Blacklisting – illegal corporate bullying endemic, systemic and deep-rooted in Carillion and other companies was released to coincide with a visit to the union’s congress by up to 150 GMB members employed by Carillion at Great Western Hospital in Swindon. GMB said the workers are striking over bullying and harassment and “failure to deal with a cover up, bribery and corruption on this PFI contract.” It says Liz Keates, the senior HR manager investigating allegations at Carillion in Swindon, “was the main manager administering the endemic, systemic and deep rooted blacklisting at Carillion.”

GMB says blacklisting by Carillion was not something isolated or rare. The GMB report estimates that in one financial quarter Carillion checked 2,776 names with The Consulting Association. In the period from October 1999 to April 2004, Carillion checked at least 14,724 names, the report estimates.

Of the 3,213 people on the blacklist, 2,863 are still unaware that their details were held by The Consulting Association, the union warns.

GMB general secretary Paul Kenny said: “This GMB report pulls back the curtain of secrecy to give a glimpse how employers like Carillion have illegally used their power and money to blacklist citizens and to deny them their rights to employment. The report shows that the level of wrong doing and abuse around this blacklisting is the construction industry’s equivalent of phone hacking by newspapers and is equally serious.”
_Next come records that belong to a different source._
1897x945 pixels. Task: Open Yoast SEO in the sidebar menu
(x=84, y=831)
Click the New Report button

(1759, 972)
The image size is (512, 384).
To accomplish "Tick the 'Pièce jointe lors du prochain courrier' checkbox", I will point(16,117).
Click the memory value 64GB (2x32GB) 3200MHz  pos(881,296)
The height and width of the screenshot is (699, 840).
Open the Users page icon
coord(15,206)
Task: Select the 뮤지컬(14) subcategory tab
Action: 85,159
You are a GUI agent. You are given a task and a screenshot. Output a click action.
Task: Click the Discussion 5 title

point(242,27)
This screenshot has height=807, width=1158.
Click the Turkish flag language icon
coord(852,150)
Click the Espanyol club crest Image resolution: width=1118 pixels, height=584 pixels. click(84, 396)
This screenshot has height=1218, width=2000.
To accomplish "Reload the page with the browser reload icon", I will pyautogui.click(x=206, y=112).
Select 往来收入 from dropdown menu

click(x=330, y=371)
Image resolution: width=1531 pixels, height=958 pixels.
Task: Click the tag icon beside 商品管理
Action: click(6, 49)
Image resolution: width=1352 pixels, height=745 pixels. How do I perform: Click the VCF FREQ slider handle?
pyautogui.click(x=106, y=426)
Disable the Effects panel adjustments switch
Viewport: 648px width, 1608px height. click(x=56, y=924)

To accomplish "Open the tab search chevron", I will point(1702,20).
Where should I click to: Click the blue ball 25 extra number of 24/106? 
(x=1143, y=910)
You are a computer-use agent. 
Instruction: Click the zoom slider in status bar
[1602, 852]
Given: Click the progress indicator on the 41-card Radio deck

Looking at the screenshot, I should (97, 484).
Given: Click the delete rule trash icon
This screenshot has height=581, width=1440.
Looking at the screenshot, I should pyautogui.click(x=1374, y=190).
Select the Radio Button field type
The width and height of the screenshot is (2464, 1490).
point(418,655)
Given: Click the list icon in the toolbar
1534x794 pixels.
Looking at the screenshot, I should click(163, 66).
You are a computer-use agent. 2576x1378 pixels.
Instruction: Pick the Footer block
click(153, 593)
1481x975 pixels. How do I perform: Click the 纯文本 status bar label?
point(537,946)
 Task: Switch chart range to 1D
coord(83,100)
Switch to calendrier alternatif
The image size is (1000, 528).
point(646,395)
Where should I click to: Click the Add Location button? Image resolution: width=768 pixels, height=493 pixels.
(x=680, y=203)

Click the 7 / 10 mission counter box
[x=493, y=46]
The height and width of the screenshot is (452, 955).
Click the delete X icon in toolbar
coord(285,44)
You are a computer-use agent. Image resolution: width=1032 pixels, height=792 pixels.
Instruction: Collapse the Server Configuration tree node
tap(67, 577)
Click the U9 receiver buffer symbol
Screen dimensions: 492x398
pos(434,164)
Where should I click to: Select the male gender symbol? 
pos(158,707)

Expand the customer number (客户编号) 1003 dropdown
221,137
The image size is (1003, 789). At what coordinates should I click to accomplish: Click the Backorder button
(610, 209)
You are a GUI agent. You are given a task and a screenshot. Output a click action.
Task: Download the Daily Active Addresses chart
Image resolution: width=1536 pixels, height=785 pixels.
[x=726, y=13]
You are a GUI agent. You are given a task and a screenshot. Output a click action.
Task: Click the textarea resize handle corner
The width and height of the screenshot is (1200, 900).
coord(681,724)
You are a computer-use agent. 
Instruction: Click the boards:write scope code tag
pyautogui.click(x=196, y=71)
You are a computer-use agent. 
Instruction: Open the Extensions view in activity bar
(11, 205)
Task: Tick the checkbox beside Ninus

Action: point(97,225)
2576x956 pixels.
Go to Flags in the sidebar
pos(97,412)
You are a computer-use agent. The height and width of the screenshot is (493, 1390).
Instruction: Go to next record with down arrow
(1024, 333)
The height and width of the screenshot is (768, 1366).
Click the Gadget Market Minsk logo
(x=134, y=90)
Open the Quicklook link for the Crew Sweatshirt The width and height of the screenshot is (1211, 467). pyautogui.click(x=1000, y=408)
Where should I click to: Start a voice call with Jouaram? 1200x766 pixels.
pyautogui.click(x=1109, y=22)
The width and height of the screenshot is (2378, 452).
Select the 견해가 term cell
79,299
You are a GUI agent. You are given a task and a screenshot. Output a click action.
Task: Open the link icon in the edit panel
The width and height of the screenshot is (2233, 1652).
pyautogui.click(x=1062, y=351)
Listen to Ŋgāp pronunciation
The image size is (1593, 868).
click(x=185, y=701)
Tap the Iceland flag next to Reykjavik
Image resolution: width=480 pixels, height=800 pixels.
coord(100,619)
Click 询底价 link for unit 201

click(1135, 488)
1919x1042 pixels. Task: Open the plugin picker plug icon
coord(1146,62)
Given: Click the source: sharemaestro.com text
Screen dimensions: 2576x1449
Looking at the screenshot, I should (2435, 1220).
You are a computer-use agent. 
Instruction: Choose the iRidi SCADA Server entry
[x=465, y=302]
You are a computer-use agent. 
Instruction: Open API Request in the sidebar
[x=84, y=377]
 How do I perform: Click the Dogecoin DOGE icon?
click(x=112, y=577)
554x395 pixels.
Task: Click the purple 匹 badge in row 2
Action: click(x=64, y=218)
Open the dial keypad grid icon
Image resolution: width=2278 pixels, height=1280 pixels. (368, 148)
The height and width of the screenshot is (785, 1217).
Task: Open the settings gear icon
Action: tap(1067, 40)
The union leader added: “For far too long, vested interests have sought to ignore these discriminatory activities by Carillion and others. GMB will campaign to expose these activities. GMB will call on politicians to bring social justice to the victims of blacklisting by these companies. Carillion and others should apologise and compensate victims who have fallen foul of their illegal activities.”

Steve Kelly, spokesperson for the Blacklist Support Group, commented: “Blacklisted workers welcome this important report by the GMB which shines a light on the dirty tricks that this multi-national used against workers prepared to stand up for their rights or raise concerns about safety in the building industry. Unfortunately Carillion now seems to be bringing these vile anti-union practices into the NHS and other projects publicly funded.”

He added: “The Blacklist Support Group are proud to have assisted the GMB in the production of this report. We hope that the report will be shared amongst public authorities and in regions where workers have been blacklisted by Carillion, the firm should be removed from any approved contractors list for future publicly funded projects in that area. Labour Councils especially have a role to play in ensuring that their contractors comply with at least basic standards of corporate responsibility; which means not victimising and blacklisting trade union members.”